- Exercise objective -
In the lines below, replace every occurrence of "GUI agent" with "desktop agent" and keep everything else identical.

** start Data to use **

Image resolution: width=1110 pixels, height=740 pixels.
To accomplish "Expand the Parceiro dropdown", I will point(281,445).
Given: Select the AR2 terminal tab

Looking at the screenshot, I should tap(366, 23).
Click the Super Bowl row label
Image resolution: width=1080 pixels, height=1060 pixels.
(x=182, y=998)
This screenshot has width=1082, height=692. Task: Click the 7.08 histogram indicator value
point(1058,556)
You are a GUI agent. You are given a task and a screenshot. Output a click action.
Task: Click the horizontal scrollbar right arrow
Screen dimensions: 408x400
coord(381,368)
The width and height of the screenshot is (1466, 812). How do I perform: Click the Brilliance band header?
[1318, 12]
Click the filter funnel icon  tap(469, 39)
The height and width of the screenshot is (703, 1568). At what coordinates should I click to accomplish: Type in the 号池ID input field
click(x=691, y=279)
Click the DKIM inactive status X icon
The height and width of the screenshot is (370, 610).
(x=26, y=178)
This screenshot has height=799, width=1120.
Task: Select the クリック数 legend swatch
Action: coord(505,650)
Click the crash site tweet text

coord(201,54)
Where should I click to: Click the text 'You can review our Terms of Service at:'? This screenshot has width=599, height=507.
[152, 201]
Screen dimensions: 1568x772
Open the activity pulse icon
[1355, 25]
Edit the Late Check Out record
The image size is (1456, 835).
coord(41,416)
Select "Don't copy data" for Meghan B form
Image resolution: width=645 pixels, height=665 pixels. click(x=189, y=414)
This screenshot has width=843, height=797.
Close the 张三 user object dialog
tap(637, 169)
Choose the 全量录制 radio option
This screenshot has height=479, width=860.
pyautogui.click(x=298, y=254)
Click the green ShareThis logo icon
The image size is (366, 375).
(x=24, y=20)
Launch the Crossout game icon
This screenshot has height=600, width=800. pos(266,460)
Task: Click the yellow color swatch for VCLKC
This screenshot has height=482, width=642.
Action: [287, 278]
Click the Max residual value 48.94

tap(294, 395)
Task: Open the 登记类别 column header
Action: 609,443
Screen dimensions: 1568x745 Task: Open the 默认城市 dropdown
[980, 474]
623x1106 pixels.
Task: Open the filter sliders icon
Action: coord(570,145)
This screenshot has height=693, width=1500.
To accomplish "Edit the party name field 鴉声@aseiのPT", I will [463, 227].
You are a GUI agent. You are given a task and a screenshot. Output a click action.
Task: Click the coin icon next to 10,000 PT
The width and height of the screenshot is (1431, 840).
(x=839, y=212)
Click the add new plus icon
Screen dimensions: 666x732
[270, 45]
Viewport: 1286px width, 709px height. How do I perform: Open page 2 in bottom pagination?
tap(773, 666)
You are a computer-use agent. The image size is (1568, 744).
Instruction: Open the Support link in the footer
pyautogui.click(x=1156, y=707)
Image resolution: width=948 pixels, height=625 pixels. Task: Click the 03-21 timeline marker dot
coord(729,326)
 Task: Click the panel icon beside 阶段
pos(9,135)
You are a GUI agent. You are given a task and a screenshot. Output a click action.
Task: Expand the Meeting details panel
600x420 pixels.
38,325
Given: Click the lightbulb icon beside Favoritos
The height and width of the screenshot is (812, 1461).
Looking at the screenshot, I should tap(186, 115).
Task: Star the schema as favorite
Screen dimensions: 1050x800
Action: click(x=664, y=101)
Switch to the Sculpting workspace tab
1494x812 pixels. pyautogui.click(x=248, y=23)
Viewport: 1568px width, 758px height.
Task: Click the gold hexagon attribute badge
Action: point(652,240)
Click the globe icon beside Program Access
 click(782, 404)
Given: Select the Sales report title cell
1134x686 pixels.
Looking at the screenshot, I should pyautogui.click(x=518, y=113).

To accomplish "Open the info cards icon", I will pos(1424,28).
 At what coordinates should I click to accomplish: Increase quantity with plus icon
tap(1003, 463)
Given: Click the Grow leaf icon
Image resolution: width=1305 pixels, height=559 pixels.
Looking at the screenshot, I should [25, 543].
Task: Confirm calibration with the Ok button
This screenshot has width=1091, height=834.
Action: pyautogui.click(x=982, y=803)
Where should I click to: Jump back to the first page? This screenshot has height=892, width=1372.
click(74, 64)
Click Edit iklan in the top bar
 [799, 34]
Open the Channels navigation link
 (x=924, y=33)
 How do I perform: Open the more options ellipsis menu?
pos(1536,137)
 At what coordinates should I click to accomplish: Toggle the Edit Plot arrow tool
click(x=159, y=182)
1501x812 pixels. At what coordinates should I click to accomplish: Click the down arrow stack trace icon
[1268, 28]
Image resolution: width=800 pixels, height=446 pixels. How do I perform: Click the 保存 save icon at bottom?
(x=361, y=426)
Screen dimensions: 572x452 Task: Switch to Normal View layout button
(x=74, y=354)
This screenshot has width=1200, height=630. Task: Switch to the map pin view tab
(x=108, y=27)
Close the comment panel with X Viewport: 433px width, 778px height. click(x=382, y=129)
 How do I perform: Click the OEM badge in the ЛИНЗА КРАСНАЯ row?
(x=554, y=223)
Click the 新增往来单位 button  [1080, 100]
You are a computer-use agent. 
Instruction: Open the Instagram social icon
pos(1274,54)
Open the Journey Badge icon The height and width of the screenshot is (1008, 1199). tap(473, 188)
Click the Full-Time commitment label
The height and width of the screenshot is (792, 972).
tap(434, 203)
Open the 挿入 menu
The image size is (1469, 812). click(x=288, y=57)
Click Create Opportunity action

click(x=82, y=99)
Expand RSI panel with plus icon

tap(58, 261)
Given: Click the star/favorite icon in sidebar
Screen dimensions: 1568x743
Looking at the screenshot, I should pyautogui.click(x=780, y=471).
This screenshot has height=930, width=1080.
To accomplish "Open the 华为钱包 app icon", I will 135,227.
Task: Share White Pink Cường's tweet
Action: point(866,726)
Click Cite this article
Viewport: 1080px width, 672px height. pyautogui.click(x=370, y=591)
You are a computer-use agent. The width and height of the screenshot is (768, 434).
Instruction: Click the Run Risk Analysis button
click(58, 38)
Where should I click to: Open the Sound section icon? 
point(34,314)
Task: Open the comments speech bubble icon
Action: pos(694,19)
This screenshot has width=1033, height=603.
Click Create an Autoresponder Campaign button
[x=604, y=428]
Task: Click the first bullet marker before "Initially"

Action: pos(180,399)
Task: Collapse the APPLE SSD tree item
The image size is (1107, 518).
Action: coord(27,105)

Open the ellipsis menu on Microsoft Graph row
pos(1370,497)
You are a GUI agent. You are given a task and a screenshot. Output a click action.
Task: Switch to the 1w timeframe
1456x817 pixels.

** end Data to use **

- Reply -
Image resolution: width=1110 pixels, height=740 pixels.
To accomplish "Expand the Parceiro dropdown", I will point(281,445).
Given: Select the AR2 terminal tab

Looking at the screenshot, I should tap(366, 23).
Click the Super Bowl row label
Image resolution: width=1080 pixels, height=1060 pixels.
(x=182, y=998)
This screenshot has width=1082, height=692. Task: Click the 7.08 histogram indicator value
point(1058,556)
You are a desktop agent. You are given a task and a screenshot. Output a click action.
Task: Click the horizontal scrollbar right arrow
Screen dimensions: 408x400
coord(381,368)
The width and height of the screenshot is (1466, 812). How do I perform: Click the Brilliance band header?
[1318, 12]
Click the filter funnel icon  tap(469, 39)
The height and width of the screenshot is (703, 1568). At what coordinates should I click to accomplish: Type in the 号池ID input field
click(x=691, y=279)
Click the DKIM inactive status X icon
The height and width of the screenshot is (370, 610).
(x=26, y=178)
This screenshot has height=799, width=1120.
Task: Select the クリック数 legend swatch
Action: coord(505,650)
Click the crash site tweet text

coord(201,54)
Where should I click to: Click the text 'You can review our Terms of Service at:'? This screenshot has width=599, height=507.
[152, 201]
Screen dimensions: 1568x772
Open the activity pulse icon
[1355, 25]
Edit the Late Check Out record
The image size is (1456, 835).
coord(41,416)
Select "Don't copy data" for Meghan B form
Image resolution: width=645 pixels, height=665 pixels. click(x=189, y=414)
This screenshot has width=843, height=797.
Close the 张三 user object dialog
tap(637, 169)
Choose the 全量录制 radio option
This screenshot has height=479, width=860.
pyautogui.click(x=298, y=254)
Click the green ShareThis logo icon
The image size is (366, 375).
(x=24, y=20)
Launch the Crossout game icon
This screenshot has height=600, width=800. pos(266,460)
Task: Click the yellow color swatch for VCLKC
This screenshot has height=482, width=642.
Action: [287, 278]
Click the Max residual value 48.94

tap(294, 395)
Task: Open the 登记类别 column header
Action: 609,443
Screen dimensions: 1568x745 Task: Open the 默认城市 dropdown
[980, 474]
623x1106 pixels.
Task: Open the filter sliders icon
Action: coord(570,145)
This screenshot has height=693, width=1500.
To accomplish "Edit the party name field 鴉声@aseiのPT", I will [463, 227].
You are a desktop agent. You are given a task and a screenshot. Output a click action.
Task: Click the coin icon next to 10,000 PT
The width and height of the screenshot is (1431, 840).
(x=839, y=212)
Click the add new plus icon
Screen dimensions: 666x732
[270, 45]
Viewport: 1286px width, 709px height. How do I perform: Open page 2 in bottom pagination?
tap(773, 666)
You are a computer-use agent. The image size is (1568, 744).
Instruction: Open the Support link in the footer
pyautogui.click(x=1156, y=707)
Image resolution: width=948 pixels, height=625 pixels. Task: Click the 03-21 timeline marker dot
coord(729,326)
 Task: Click the panel icon beside 阶段
pos(9,135)
You are a desktop agent. You are given a task and a screenshot. Output a click action.
Task: Expand the Meeting details panel
600x420 pixels.
38,325
Given: Click the lightbulb icon beside Favoritos
The height and width of the screenshot is (812, 1461).
Looking at the screenshot, I should tap(186, 115).
Task: Star the schema as favorite
Screen dimensions: 1050x800
Action: click(x=664, y=101)
Switch to the Sculpting workspace tab
1494x812 pixels. pyautogui.click(x=248, y=23)
Viewport: 1568px width, 758px height.
Task: Click the gold hexagon attribute badge
Action: point(652,240)
Click the globe icon beside Program Access
 click(782, 404)
Given: Select the Sales report title cell
1134x686 pixels.
Looking at the screenshot, I should pyautogui.click(x=518, y=113).

To accomplish "Open the info cards icon", I will pos(1424,28).
 At what coordinates should I click to accomplish: Increase quantity with plus icon
tap(1003, 463)
Given: Click the Grow leaf icon
Image resolution: width=1305 pixels, height=559 pixels.
Looking at the screenshot, I should [25, 543].
Task: Confirm calibration with the Ok button
This screenshot has width=1091, height=834.
Action: pyautogui.click(x=982, y=803)
Where should I click to: Jump back to the first page? This screenshot has height=892, width=1372.
click(74, 64)
Click Edit iklan in the top bar
 [799, 34]
Open the Channels navigation link
 (x=924, y=33)
 How do I perform: Open the more options ellipsis menu?
pos(1536,137)
 At what coordinates should I click to accomplish: Toggle the Edit Plot arrow tool
click(x=159, y=182)
1501x812 pixels. At what coordinates should I click to accomplish: Click the down arrow stack trace icon
[1268, 28]
Image resolution: width=800 pixels, height=446 pixels. How do I perform: Click the 保存 save icon at bottom?
(x=361, y=426)
Screen dimensions: 572x452 Task: Switch to Normal View layout button
(x=74, y=354)
This screenshot has width=1200, height=630. Task: Switch to the map pin view tab
(x=108, y=27)
Close the comment panel with X Viewport: 433px width, 778px height. click(x=382, y=129)
 How do I perform: Click the OEM badge in the ЛИНЗА КРАСНАЯ row?
(x=554, y=223)
Click the 新增往来单位 button  [1080, 100]
You are a computer-use agent. 
Instruction: Open the Instagram social icon
pos(1274,54)
Open the Journey Badge icon The height and width of the screenshot is (1008, 1199). tap(473, 188)
Click the Full-Time commitment label
The height and width of the screenshot is (792, 972).
tap(434, 203)
Open the 挿入 menu
The image size is (1469, 812). click(x=288, y=57)
Click Create Opportunity action

click(x=82, y=99)
Expand RSI panel with plus icon

tap(58, 261)
Given: Click the star/favorite icon in sidebar
Screen dimensions: 1568x743
Looking at the screenshot, I should pyautogui.click(x=780, y=471).
This screenshot has height=930, width=1080.
To accomplish "Open the 华为钱包 app icon", I will 135,227.
Task: Share White Pink Cường's tweet
Action: point(866,726)
Click Cite this article
Viewport: 1080px width, 672px height. pyautogui.click(x=370, y=591)
You are a computer-use agent. The width and height of the screenshot is (768, 434).
Instruction: Click the Run Risk Analysis button
click(58, 38)
Where should I click to: Open the Sound section icon? 
point(34,314)
Task: Open the comments speech bubble icon
Action: pos(694,19)
This screenshot has width=1033, height=603.
Click Create an Autoresponder Campaign button
[x=604, y=428]
Task: Click the first bullet marker before "Initially"

Action: pos(180,399)
Task: Collapse the APPLE SSD tree item
The image size is (1107, 518).
Action: coord(27,105)

Open the ellipsis menu on Microsoft Graph row
pos(1370,497)
You are a desktop agent. You are given a task and a screenshot. Output a click action.
Task: Switch to the 1w timeframe
1456x817 pixels.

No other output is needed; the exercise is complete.